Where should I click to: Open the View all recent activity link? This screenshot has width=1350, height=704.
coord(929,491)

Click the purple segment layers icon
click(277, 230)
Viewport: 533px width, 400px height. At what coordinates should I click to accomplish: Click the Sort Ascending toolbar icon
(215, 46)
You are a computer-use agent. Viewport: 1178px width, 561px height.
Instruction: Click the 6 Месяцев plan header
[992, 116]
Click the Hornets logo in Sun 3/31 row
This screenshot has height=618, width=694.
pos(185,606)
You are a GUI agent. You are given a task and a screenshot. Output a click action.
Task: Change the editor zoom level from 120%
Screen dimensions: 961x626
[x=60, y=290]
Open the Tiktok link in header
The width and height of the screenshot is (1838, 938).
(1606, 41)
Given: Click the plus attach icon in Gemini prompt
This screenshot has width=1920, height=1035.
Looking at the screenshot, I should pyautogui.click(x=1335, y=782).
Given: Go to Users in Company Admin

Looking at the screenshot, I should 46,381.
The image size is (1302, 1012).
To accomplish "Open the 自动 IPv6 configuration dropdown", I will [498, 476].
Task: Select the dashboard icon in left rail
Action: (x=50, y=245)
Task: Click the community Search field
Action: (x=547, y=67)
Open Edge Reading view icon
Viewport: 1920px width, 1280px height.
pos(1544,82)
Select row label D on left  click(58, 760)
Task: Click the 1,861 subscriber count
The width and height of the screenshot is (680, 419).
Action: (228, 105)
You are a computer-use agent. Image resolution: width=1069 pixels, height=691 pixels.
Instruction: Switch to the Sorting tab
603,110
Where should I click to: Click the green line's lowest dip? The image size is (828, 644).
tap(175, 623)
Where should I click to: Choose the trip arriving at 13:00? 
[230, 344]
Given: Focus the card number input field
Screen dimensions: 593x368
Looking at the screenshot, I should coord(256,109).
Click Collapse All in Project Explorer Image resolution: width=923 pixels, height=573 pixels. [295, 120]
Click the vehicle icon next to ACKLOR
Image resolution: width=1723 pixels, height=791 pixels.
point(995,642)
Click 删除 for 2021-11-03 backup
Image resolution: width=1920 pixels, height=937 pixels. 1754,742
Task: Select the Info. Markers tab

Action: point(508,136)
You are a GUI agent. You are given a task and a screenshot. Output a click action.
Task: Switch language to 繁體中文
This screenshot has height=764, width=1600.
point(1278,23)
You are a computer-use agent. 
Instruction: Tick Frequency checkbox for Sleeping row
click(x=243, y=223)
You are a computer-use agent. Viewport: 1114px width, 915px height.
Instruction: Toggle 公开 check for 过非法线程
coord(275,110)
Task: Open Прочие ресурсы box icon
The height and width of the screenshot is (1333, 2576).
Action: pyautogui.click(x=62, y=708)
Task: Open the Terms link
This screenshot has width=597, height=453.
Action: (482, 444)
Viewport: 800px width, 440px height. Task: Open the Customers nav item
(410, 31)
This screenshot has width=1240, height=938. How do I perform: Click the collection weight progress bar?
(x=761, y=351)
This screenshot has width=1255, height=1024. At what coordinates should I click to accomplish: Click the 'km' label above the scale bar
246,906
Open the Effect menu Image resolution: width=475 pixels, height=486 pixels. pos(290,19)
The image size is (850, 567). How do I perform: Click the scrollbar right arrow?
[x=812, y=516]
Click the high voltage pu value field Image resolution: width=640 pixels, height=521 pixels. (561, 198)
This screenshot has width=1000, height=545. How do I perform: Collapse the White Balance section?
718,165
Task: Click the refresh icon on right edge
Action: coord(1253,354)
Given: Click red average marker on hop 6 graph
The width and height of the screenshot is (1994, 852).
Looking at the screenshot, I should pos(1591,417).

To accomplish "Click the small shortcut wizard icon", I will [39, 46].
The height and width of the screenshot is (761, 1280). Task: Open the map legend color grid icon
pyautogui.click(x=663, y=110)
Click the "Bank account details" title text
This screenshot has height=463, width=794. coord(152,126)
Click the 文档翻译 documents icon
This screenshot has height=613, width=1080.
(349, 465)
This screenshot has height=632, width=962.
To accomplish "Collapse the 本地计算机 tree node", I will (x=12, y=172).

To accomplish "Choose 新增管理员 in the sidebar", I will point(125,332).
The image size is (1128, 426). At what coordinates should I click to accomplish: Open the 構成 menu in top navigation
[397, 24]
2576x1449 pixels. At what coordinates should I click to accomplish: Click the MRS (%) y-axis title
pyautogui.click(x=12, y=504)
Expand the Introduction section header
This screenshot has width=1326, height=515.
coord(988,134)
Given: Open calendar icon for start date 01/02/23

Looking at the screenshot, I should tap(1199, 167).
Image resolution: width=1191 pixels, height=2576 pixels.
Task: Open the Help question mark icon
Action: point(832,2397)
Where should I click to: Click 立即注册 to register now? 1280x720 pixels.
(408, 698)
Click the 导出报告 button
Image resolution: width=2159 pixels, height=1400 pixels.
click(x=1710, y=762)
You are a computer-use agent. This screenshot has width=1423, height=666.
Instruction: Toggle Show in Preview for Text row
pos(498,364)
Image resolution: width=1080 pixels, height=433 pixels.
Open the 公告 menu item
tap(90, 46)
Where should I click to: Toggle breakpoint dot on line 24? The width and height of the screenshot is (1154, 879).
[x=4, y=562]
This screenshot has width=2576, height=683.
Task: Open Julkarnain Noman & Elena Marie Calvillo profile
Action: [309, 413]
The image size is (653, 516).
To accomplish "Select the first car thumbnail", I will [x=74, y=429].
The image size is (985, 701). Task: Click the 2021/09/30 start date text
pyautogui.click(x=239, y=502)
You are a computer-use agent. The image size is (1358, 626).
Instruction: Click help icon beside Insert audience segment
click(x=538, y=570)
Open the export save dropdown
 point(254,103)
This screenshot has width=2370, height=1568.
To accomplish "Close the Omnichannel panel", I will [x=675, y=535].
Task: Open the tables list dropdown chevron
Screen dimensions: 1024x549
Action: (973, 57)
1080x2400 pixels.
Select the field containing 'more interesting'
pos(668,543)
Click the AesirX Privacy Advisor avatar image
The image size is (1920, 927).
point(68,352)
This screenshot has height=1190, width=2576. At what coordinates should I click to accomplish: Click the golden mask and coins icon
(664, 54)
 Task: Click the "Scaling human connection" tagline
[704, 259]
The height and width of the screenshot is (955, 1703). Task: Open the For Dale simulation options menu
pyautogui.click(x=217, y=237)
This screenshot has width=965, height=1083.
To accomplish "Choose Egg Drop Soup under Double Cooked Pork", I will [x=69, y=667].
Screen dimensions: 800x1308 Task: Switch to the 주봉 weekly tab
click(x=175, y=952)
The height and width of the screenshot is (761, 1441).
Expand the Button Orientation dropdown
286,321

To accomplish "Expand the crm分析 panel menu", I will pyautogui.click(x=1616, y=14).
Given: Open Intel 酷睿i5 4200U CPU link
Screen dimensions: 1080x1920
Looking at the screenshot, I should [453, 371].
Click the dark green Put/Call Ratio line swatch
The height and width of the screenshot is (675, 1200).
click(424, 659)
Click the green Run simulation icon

##########

THE REQUEST:
Rename "Instruction" to "Step" in the part that opens with the line containing "Where should I click to: Click 立即注册" and closes with the line containing "point(68,352)", leaving everything else unchanged. Give back only those lines.

SOLUTION TO THE PROBLEM:
Where should I click to: Click 立即注册 to register now? 1280x720 pixels.
(408, 698)
Click the 导出报告 button
Image resolution: width=2159 pixels, height=1400 pixels.
click(x=1710, y=762)
You are a computer-use agent. This screenshot has width=1423, height=666.
Step: Toggle Show in Preview for Text row
pos(498,364)
Image resolution: width=1080 pixels, height=433 pixels.
Open the 公告 menu item
tap(90, 46)
Where should I click to: Toggle breakpoint dot on line 24? The width and height of the screenshot is (1154, 879).
[x=4, y=562]
This screenshot has width=2576, height=683.
Task: Open Julkarnain Noman & Elena Marie Calvillo profile
Action: [309, 413]
The image size is (653, 516).
To accomplish "Select the first car thumbnail", I will [x=74, y=429].
The image size is (985, 701). Task: Click the 2021/09/30 start date text
pyautogui.click(x=239, y=502)
You are a computer-use agent. The image size is (1358, 626).
Step: Click help icon beside Insert audience segment
click(x=538, y=570)
Open the export save dropdown
 point(254,103)
This screenshot has width=2370, height=1568.
To accomplish "Close the Omnichannel panel", I will [x=675, y=535].
Task: Open the tables list dropdown chevron
Screen dimensions: 1024x549
Action: (973, 57)
1080x2400 pixels.
Select the field containing 'more interesting'
pos(668,543)
Click the AesirX Privacy Advisor avatar image
The image size is (1920, 927).
point(68,352)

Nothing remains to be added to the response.